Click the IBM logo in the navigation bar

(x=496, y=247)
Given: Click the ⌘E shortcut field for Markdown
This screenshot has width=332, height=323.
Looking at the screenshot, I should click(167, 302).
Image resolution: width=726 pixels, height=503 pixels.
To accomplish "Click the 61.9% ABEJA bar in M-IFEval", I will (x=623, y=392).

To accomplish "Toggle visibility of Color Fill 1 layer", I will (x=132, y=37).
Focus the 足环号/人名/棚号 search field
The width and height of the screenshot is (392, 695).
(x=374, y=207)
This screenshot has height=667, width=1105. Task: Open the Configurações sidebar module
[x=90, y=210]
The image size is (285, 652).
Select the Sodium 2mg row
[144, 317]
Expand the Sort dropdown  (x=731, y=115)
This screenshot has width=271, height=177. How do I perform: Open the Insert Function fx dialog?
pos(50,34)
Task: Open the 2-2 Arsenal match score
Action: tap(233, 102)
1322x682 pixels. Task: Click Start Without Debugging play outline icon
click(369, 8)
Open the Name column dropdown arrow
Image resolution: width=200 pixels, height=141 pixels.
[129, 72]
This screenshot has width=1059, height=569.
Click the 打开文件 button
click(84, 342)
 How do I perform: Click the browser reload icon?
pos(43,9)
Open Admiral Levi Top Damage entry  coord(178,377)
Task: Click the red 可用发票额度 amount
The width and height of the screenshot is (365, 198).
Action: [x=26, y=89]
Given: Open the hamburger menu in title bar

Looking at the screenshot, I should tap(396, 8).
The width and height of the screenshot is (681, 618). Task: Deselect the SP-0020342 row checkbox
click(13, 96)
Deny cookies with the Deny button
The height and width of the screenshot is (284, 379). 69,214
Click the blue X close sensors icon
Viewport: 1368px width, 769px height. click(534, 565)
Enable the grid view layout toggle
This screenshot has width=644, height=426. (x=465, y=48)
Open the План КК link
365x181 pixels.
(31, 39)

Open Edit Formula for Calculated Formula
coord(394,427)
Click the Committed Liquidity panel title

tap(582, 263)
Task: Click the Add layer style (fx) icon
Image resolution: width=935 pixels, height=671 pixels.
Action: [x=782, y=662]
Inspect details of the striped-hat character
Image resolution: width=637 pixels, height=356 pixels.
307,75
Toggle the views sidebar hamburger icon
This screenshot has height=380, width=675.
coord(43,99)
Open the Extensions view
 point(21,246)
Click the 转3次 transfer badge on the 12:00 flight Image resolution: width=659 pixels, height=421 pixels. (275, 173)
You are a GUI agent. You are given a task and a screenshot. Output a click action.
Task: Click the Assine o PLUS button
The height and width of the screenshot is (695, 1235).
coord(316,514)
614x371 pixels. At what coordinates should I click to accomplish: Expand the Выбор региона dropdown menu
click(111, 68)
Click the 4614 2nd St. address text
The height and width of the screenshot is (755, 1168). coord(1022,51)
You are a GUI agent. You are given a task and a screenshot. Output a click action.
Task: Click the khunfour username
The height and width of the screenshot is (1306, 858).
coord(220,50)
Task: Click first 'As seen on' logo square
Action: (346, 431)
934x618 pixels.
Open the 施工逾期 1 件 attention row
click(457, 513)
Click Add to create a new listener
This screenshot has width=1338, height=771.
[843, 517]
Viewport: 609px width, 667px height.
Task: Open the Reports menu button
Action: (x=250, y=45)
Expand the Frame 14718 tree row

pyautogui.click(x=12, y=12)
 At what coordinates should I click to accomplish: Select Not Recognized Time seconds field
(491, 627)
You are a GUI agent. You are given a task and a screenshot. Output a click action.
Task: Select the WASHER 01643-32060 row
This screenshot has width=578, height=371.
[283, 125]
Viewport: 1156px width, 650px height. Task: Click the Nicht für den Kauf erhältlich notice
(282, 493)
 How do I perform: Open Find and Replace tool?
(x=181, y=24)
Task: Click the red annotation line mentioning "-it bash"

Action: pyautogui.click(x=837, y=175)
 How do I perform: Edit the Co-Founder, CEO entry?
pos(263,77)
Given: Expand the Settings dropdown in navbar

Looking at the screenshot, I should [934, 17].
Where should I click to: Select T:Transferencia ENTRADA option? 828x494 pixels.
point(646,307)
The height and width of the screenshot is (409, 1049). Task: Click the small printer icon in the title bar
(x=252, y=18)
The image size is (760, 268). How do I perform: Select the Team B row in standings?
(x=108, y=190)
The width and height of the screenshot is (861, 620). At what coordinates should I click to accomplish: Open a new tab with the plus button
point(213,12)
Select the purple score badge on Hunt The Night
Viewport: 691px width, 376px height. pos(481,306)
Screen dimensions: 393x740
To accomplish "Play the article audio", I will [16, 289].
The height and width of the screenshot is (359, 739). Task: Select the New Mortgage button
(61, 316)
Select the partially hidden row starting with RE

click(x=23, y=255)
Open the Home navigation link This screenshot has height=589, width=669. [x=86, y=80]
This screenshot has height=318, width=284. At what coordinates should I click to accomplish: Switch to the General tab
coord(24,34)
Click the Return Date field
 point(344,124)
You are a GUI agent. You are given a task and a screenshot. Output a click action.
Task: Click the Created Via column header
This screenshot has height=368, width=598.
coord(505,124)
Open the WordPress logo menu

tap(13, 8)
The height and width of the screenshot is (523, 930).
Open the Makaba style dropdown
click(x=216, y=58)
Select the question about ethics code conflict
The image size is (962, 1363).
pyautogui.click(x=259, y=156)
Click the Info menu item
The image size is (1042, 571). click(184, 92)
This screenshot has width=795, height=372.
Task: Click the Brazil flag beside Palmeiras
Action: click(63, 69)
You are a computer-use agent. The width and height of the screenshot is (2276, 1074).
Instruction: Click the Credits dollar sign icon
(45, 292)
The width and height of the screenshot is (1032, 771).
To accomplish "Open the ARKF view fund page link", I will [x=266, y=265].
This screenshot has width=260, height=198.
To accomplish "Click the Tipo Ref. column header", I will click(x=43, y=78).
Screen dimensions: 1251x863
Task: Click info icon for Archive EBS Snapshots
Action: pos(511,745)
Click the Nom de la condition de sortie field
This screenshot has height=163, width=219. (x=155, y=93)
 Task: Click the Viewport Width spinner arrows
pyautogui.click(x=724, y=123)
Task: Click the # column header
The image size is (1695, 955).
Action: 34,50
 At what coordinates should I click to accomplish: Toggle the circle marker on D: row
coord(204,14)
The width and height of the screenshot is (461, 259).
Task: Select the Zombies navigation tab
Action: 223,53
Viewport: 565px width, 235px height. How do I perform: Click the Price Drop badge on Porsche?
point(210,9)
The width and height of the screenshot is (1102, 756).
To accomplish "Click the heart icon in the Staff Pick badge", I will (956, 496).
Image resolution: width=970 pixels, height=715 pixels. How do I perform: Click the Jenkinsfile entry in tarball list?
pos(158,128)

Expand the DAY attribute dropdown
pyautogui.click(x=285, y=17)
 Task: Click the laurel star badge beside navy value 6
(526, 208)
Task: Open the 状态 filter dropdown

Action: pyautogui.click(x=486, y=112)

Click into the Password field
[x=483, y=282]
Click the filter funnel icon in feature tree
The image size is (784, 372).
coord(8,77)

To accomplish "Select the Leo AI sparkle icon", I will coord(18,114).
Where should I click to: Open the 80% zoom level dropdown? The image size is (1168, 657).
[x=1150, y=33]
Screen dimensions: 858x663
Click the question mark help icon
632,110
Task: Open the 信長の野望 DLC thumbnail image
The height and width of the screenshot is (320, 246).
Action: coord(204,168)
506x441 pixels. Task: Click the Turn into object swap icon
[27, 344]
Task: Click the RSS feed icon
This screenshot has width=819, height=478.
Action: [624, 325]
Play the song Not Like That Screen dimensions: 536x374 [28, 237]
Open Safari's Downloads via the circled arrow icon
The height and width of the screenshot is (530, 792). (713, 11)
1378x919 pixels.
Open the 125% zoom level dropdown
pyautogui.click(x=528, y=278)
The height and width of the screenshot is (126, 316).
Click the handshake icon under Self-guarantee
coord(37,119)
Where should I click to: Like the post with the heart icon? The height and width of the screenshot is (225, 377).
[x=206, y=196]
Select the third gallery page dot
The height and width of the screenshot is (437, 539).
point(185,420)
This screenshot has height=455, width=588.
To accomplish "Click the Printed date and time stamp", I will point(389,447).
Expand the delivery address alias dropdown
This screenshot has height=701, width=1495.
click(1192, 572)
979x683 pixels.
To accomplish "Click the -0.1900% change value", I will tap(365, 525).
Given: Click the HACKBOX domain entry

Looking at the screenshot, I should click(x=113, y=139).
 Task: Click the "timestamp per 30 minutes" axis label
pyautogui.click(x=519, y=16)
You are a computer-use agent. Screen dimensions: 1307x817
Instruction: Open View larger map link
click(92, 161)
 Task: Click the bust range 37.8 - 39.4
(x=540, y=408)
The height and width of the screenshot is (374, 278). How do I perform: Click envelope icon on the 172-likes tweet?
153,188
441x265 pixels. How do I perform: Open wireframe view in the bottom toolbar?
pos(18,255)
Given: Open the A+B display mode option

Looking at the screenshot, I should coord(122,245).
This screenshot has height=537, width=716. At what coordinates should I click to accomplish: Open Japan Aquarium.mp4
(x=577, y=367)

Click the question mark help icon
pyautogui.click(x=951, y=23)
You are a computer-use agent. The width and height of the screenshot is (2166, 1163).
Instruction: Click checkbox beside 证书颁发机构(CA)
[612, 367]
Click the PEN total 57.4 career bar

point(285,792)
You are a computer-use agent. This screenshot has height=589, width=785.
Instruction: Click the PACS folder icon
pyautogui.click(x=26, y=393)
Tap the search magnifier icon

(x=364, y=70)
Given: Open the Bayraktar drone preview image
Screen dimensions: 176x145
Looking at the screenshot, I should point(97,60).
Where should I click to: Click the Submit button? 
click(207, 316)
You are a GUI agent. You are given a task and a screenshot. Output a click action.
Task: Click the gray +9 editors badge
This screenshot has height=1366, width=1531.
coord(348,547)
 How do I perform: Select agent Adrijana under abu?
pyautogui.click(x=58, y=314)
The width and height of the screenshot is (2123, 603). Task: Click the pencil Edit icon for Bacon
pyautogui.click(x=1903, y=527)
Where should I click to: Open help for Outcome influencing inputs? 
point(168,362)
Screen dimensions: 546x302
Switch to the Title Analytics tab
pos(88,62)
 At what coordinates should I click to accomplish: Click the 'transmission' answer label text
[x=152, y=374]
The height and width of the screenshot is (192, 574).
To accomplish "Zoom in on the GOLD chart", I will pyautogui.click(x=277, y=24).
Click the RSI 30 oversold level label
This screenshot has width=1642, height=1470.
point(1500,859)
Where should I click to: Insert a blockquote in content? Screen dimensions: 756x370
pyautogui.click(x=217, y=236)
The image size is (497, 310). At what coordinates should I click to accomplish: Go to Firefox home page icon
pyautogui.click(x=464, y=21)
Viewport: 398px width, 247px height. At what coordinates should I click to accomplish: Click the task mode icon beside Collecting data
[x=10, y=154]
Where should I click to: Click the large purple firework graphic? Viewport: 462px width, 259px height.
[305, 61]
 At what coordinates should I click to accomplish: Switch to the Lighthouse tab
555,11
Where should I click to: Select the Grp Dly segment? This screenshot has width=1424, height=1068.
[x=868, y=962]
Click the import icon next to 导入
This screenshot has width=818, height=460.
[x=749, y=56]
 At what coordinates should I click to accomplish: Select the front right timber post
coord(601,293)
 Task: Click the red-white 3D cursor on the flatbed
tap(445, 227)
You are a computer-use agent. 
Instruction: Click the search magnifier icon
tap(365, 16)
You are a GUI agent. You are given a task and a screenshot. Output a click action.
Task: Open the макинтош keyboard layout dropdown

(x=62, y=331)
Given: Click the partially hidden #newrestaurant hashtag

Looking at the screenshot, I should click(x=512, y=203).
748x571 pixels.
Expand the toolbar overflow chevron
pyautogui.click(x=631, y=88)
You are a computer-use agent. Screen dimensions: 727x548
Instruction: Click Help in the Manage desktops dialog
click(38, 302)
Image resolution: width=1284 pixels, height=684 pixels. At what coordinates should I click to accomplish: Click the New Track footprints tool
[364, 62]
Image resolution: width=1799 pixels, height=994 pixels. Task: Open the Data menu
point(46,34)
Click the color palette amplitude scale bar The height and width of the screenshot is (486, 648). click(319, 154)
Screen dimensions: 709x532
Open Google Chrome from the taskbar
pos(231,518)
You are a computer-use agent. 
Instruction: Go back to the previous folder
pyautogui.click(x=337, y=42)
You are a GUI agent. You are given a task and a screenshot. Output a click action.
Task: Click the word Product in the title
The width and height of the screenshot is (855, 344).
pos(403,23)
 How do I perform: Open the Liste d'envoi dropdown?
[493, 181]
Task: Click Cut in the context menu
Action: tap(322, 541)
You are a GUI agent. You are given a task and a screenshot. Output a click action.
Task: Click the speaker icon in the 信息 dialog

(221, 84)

----------

- [Work instructions] Copy the records word for word, from their first line down through the line containing "Looking at the screenshot, I should tap(396, 8).".

- [Answer to this exercise]
Click the IBM logo in the navigation bar

(x=496, y=247)
Given: Click the ⌘E shortcut field for Markdown
This screenshot has width=332, height=323.
Looking at the screenshot, I should click(167, 302).
Image resolution: width=726 pixels, height=503 pixels.
To accomplish "Click the 61.9% ABEJA bar in M-IFEval", I will (x=623, y=392).

To accomplish "Toggle visibility of Color Fill 1 layer", I will (x=132, y=37).
Focus the 足环号/人名/棚号 search field
The width and height of the screenshot is (392, 695).
(x=374, y=207)
This screenshot has height=667, width=1105. Task: Open the Configurações sidebar module
[x=90, y=210]
The image size is (285, 652).
Select the Sodium 2mg row
[144, 317]
Expand the Sort dropdown  (x=731, y=115)
This screenshot has width=271, height=177. How do I perform: Open the Insert Function fx dialog?
pos(50,34)
Task: Open the 2-2 Arsenal match score
Action: tap(233, 102)
1322x682 pixels. Task: Click Start Without Debugging play outline icon
click(369, 8)
Open the Name column dropdown arrow
Image resolution: width=200 pixels, height=141 pixels.
[129, 72]
This screenshot has width=1059, height=569.
Click the 打开文件 button
click(84, 342)
 How do I perform: Click the browser reload icon?
pos(43,9)
Open Admiral Levi Top Damage entry  coord(178,377)
Task: Click the red 可用发票额度 amount
The width and height of the screenshot is (365, 198).
Action: [x=26, y=89]
Given: Open the hamburger menu in title bar

Looking at the screenshot, I should tap(396, 8).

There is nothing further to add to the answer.